# DATA
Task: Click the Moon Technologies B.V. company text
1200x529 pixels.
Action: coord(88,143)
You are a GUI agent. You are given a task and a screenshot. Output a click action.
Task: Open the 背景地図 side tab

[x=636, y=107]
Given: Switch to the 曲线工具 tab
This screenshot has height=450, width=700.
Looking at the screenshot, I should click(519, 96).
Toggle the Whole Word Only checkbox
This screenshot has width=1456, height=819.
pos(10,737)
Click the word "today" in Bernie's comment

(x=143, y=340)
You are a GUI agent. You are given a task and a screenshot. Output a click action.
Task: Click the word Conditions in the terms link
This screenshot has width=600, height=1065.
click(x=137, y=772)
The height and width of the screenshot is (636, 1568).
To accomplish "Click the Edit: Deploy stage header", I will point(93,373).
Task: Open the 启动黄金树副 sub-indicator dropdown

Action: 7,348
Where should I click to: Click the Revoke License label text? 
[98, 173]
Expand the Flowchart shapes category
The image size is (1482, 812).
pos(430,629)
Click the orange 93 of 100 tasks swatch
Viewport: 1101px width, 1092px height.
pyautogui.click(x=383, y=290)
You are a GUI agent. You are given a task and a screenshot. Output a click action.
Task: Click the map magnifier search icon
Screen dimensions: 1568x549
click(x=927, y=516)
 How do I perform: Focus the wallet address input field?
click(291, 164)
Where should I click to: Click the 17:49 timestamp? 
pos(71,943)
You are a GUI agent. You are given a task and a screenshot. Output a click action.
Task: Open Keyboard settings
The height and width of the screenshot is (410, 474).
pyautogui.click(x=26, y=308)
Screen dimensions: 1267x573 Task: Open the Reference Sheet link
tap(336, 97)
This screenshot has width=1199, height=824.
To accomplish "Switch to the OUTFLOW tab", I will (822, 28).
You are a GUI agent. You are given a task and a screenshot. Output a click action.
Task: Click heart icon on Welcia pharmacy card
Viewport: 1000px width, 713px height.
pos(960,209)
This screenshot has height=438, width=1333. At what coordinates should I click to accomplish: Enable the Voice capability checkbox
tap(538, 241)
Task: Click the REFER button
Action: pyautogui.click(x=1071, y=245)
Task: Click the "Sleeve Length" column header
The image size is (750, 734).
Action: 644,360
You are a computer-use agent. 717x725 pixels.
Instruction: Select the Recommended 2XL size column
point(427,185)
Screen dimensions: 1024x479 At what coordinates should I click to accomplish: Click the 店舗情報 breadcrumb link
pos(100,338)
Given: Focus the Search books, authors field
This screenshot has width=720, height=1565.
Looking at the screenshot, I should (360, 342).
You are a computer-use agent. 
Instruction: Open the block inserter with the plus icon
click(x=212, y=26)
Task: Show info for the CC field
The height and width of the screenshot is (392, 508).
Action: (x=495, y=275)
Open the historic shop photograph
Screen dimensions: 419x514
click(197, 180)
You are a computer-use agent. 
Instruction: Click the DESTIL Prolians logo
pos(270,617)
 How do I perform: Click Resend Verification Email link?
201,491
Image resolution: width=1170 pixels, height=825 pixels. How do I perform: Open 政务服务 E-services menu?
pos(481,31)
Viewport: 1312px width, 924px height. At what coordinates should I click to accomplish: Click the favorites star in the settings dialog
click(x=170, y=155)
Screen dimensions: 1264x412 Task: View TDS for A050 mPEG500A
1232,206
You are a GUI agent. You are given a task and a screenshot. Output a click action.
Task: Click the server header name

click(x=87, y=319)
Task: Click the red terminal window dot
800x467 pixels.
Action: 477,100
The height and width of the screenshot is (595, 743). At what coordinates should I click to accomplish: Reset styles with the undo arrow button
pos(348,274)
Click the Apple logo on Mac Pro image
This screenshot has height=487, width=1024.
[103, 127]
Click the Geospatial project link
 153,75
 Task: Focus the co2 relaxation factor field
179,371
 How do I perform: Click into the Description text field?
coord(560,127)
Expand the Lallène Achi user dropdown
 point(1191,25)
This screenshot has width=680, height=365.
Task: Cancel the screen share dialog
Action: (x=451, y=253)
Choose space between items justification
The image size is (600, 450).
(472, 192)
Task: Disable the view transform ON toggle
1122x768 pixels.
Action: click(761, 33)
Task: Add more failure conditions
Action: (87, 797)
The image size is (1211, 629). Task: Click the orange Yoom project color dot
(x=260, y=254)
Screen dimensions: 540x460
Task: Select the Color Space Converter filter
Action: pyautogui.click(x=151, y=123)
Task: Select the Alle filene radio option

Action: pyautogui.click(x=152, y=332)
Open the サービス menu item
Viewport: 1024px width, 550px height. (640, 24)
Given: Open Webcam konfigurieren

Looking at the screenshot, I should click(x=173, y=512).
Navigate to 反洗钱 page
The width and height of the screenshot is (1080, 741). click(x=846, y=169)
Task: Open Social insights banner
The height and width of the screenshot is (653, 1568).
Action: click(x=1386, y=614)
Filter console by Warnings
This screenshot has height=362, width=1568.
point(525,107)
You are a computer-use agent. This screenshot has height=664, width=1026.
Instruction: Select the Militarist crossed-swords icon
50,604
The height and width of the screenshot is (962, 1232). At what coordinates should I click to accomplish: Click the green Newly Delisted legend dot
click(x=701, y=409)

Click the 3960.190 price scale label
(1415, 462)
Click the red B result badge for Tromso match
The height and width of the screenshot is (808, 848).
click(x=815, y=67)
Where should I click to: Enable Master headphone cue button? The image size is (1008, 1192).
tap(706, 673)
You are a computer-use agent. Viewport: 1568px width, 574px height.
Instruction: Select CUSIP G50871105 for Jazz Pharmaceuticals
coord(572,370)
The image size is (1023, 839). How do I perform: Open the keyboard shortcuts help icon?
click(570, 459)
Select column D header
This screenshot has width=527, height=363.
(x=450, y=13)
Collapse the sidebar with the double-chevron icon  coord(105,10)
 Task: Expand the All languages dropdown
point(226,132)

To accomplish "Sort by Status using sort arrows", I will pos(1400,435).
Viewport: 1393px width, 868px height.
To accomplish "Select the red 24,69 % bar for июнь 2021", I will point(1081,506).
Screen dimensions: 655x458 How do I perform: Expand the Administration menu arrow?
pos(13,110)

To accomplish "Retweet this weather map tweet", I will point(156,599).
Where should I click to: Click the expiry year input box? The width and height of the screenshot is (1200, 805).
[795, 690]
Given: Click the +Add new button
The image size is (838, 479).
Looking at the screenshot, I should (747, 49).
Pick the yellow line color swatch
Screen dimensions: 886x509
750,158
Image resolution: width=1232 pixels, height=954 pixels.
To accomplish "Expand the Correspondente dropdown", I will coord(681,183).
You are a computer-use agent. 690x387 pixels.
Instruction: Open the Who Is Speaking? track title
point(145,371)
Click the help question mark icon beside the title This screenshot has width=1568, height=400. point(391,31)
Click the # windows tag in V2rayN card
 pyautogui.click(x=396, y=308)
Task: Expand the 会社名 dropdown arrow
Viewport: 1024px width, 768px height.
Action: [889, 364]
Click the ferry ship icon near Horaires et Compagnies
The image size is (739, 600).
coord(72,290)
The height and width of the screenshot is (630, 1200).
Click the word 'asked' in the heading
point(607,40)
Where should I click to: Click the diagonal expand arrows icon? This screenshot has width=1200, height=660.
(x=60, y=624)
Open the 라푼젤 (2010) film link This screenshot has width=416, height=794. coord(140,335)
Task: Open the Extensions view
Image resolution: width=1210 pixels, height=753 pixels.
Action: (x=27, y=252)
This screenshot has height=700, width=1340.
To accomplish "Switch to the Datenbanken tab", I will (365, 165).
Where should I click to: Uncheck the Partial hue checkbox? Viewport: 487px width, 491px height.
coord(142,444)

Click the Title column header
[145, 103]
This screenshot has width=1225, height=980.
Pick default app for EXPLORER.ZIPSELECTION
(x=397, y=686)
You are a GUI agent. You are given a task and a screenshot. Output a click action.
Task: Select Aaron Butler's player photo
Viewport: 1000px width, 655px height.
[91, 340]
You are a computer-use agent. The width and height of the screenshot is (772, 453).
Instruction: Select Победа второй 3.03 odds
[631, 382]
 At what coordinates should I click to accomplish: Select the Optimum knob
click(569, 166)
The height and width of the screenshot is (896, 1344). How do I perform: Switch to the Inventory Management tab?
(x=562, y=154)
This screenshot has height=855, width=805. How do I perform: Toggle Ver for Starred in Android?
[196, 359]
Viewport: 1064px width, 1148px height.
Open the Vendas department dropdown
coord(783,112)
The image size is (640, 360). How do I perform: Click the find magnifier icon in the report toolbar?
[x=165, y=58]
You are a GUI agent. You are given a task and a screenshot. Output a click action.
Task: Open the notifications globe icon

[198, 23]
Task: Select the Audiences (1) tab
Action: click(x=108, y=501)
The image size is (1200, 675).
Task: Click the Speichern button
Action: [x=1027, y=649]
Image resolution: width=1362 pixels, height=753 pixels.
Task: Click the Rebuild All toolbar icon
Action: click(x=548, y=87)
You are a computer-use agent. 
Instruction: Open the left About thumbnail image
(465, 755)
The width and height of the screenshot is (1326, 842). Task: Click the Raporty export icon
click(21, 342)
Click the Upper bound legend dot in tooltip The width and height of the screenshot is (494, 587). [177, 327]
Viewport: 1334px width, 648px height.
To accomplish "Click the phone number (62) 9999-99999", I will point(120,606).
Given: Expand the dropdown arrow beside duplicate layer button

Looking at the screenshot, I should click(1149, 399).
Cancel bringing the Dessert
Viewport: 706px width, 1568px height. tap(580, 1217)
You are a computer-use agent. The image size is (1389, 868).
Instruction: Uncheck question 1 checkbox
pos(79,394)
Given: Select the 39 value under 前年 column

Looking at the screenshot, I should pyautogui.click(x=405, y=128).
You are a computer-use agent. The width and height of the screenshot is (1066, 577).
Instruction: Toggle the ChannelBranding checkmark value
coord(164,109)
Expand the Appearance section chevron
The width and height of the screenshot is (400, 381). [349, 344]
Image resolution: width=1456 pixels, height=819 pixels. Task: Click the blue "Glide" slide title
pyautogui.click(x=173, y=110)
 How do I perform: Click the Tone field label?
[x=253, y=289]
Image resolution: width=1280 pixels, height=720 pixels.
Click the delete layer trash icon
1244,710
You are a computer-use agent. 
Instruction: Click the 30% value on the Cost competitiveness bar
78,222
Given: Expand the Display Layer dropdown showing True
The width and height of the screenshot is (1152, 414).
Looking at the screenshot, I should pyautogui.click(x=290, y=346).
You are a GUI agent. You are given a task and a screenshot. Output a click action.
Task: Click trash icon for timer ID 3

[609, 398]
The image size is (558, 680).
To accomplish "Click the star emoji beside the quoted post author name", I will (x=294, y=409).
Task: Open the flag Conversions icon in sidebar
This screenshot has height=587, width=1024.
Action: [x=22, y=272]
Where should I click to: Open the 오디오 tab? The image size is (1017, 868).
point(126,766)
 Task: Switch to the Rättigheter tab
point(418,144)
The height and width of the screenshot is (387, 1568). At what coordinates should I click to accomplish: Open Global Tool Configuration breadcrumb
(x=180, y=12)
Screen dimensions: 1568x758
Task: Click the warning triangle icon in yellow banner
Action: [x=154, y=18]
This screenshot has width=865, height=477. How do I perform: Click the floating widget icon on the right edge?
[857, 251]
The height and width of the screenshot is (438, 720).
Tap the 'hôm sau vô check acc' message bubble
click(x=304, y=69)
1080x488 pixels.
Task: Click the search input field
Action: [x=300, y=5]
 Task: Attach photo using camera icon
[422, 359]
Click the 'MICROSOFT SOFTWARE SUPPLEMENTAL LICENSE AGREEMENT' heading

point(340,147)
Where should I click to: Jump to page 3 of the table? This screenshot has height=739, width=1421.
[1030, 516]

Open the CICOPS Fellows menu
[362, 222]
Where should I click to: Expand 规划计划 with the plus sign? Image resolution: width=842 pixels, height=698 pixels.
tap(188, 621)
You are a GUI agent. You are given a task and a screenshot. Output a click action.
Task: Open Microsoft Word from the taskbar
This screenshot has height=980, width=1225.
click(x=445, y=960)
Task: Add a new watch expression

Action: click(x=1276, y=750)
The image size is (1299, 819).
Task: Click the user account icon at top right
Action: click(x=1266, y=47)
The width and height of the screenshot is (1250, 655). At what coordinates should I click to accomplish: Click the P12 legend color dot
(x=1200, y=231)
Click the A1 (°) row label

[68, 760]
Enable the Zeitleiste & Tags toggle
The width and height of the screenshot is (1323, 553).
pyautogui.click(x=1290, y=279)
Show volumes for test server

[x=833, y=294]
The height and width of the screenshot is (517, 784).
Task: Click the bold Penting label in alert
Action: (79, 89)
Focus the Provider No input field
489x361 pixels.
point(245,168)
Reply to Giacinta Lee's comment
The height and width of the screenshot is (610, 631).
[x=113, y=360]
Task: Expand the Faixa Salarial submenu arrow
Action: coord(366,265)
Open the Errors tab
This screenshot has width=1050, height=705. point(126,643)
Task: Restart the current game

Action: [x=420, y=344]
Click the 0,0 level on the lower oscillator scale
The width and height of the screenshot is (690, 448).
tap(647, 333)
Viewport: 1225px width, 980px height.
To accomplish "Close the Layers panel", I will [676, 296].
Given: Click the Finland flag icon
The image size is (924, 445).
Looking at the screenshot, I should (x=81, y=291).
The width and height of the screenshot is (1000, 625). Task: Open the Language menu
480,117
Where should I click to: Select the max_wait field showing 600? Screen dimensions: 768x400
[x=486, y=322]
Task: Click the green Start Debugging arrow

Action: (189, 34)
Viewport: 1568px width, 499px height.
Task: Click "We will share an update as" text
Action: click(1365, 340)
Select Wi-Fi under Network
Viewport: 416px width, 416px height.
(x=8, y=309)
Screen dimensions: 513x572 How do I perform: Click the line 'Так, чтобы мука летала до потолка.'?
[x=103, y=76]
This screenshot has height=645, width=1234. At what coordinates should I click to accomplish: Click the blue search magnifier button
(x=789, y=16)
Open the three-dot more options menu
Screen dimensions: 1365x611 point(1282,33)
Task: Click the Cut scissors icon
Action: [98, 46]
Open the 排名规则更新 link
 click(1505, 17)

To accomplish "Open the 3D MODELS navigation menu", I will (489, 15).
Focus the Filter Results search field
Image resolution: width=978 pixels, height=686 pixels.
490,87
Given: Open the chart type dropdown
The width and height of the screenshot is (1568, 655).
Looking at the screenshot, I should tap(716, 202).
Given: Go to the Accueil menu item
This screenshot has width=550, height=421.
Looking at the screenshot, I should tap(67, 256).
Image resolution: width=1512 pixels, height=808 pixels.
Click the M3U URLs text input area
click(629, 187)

# ASSIGNED TASK
The expected result is every line above containing the string "computer".

# ANSWER FOR THE TASK
You are a computer-use agent. 717x725 pixels.
You are a computer-use agent. 
You are a computer-use agent. 
You are a computer-use agent. This screenshot has height=664, width=1026.
You are a computer-use agent. Viewport: 1568px width, 574px height.
You are a computer-use agent. 690x387 pixels.
You are a computer-use agent. The width and height of the screenshot is (772, 453).
You are a computer-use agent. 
You are a computer-use agent. The image size is (1389, 868).
You are a computer-use agent. The width and height of the screenshot is (1066, 577).
You are a computer-use agent. 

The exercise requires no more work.